Parallel Optimization mode

Overview

Oftentimes each experiment testing a knob configuration runs for a long time - hours, or even days, making the whole optimization process unbearably long.
Optimizer Studio can speed up the optimization process by distributing the workload between multiple computing nodes, testing different knob configurations in parallel.

Limitations

The parallel processing has some limitations:

  1. Optimizer Studio explores concurrently only so much configurations. By default the number of configurations being explored at once is less than 10, each configuration will be measured at least min_samples_per_config times. This poses a practical limit on the number of parallel computing nodes as ~7 x min_samples_per_config.

  2. The computers running the workload should be very similar and provide a similar performance results for the same knob configuration, with reasonable standard deviation. Otherwise, Optimizer Studio will not be able to distinguish between an improvement achieved due to configuration choice and better performing hardware.

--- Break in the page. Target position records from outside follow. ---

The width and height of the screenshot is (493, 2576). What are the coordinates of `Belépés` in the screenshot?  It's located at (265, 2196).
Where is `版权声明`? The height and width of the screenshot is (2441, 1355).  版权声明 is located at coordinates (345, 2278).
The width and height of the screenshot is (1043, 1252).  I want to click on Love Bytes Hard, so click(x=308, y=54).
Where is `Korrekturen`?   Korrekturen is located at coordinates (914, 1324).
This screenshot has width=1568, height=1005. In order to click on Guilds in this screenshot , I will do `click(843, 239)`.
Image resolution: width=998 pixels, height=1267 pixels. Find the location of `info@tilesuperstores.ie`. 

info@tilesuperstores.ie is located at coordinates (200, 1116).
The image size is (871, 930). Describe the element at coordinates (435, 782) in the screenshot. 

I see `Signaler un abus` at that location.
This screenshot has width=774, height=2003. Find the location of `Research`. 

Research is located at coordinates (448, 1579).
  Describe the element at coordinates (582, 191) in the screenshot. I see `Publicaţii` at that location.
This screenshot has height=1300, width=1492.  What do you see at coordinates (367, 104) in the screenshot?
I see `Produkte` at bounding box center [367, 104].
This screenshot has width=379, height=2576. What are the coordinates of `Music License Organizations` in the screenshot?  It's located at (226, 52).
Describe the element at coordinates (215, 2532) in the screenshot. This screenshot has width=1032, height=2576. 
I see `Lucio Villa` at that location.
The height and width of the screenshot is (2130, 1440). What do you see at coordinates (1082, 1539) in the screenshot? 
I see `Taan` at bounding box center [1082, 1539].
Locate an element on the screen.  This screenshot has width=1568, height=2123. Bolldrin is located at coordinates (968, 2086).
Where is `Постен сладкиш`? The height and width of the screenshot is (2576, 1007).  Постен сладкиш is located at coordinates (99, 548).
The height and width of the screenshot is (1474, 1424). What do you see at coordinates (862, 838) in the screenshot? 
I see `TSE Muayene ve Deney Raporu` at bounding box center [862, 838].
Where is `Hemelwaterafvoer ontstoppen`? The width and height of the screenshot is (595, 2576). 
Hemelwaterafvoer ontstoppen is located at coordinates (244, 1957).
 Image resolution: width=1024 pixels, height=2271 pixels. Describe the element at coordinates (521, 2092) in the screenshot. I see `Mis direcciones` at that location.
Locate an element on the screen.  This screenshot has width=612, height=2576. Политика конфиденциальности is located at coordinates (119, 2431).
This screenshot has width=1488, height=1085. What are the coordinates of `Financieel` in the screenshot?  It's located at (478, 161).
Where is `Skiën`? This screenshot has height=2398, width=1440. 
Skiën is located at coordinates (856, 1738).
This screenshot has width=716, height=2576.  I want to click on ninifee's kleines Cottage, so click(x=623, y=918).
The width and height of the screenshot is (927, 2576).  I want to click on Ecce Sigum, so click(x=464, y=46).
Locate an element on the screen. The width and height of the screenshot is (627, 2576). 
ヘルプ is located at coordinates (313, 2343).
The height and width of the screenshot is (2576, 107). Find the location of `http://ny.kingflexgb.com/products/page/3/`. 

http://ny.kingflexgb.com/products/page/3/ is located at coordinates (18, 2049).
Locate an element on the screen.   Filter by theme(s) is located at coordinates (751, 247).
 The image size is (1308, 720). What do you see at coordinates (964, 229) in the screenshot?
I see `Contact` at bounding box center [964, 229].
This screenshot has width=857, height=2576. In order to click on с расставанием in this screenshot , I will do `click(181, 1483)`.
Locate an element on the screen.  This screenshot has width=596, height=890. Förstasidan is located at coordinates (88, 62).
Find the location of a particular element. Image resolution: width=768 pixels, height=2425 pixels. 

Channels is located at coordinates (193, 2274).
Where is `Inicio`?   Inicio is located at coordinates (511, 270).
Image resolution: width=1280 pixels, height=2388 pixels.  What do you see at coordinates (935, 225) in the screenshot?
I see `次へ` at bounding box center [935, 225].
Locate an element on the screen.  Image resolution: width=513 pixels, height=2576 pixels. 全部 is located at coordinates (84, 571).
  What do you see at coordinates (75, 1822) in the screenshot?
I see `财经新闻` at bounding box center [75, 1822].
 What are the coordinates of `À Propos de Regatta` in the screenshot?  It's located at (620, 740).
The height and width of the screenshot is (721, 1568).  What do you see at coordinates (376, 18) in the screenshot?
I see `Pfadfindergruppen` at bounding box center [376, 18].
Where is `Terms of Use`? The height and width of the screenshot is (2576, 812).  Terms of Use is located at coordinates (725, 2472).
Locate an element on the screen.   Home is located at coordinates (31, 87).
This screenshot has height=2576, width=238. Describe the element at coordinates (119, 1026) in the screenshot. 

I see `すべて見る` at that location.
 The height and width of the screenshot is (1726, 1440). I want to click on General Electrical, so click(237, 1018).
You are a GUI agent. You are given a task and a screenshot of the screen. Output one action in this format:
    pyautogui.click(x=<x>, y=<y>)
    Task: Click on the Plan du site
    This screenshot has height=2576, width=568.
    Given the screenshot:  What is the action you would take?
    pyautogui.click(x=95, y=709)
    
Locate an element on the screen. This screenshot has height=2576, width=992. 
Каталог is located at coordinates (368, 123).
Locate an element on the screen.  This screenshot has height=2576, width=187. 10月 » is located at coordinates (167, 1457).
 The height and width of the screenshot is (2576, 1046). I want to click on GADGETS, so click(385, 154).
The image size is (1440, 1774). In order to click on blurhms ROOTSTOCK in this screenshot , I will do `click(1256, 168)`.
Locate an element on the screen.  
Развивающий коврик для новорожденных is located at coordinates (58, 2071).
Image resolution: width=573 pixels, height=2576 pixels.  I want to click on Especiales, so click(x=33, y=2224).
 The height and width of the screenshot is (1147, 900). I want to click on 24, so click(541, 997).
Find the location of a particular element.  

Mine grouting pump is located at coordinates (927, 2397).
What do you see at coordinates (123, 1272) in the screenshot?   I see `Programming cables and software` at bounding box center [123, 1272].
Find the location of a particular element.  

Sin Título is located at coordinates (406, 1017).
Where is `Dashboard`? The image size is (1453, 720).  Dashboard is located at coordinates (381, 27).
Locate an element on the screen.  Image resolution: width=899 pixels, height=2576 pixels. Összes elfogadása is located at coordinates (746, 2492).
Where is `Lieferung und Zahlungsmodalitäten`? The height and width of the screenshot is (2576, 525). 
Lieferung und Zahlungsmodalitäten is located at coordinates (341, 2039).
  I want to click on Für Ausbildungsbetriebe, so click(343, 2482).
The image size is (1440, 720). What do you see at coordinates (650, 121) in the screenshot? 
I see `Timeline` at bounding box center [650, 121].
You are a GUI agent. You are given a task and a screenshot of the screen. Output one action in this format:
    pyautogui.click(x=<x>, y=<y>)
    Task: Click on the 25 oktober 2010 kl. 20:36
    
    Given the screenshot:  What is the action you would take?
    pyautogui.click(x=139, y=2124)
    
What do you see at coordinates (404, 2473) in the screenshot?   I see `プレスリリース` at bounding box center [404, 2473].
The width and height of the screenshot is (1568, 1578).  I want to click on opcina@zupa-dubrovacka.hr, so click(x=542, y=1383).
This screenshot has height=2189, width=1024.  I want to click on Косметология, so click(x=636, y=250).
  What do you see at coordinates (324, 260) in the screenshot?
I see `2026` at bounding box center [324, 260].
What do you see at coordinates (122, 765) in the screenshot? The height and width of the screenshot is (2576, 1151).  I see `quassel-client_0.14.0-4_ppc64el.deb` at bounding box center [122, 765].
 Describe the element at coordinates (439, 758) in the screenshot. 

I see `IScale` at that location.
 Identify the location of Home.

Parallel Optimization Workflow

  1. Select main node to run Optimizer Studio on and one or more worker nodes. The main node can double up as a worker node.
  2. Install Optimizer Studio package on each computer, main and worker nodes.
  3. Install the workload script(s) on each worker node, in the same location, so that they can be accessed via the same absolute path.
  4. Arrange a password-less ssh connection from the main computer to the worker nodes, so that it doesn't require login credentials interactively. The recommended way is to use SSH keys with no passphrase.
  5. Enable HTTP access to the main computer so that worker nodes can communicate with the optimization engine via REST API. The default HTTP port is 8421. The user can change the HTTP port via command line switch optimizer-studio ... --http-port=8421
  6. Add parallel subsection to the knob file workload section.
  7. Optimizer Studio invokes the workload starter using the parameters passed in the parallel subsection. Workload starter invokes optimizer-studio.worker on worker node(s), e.g. remotely via ssh. All terminal output from the worker nodes is transferred via ssh to the main computer terminal console.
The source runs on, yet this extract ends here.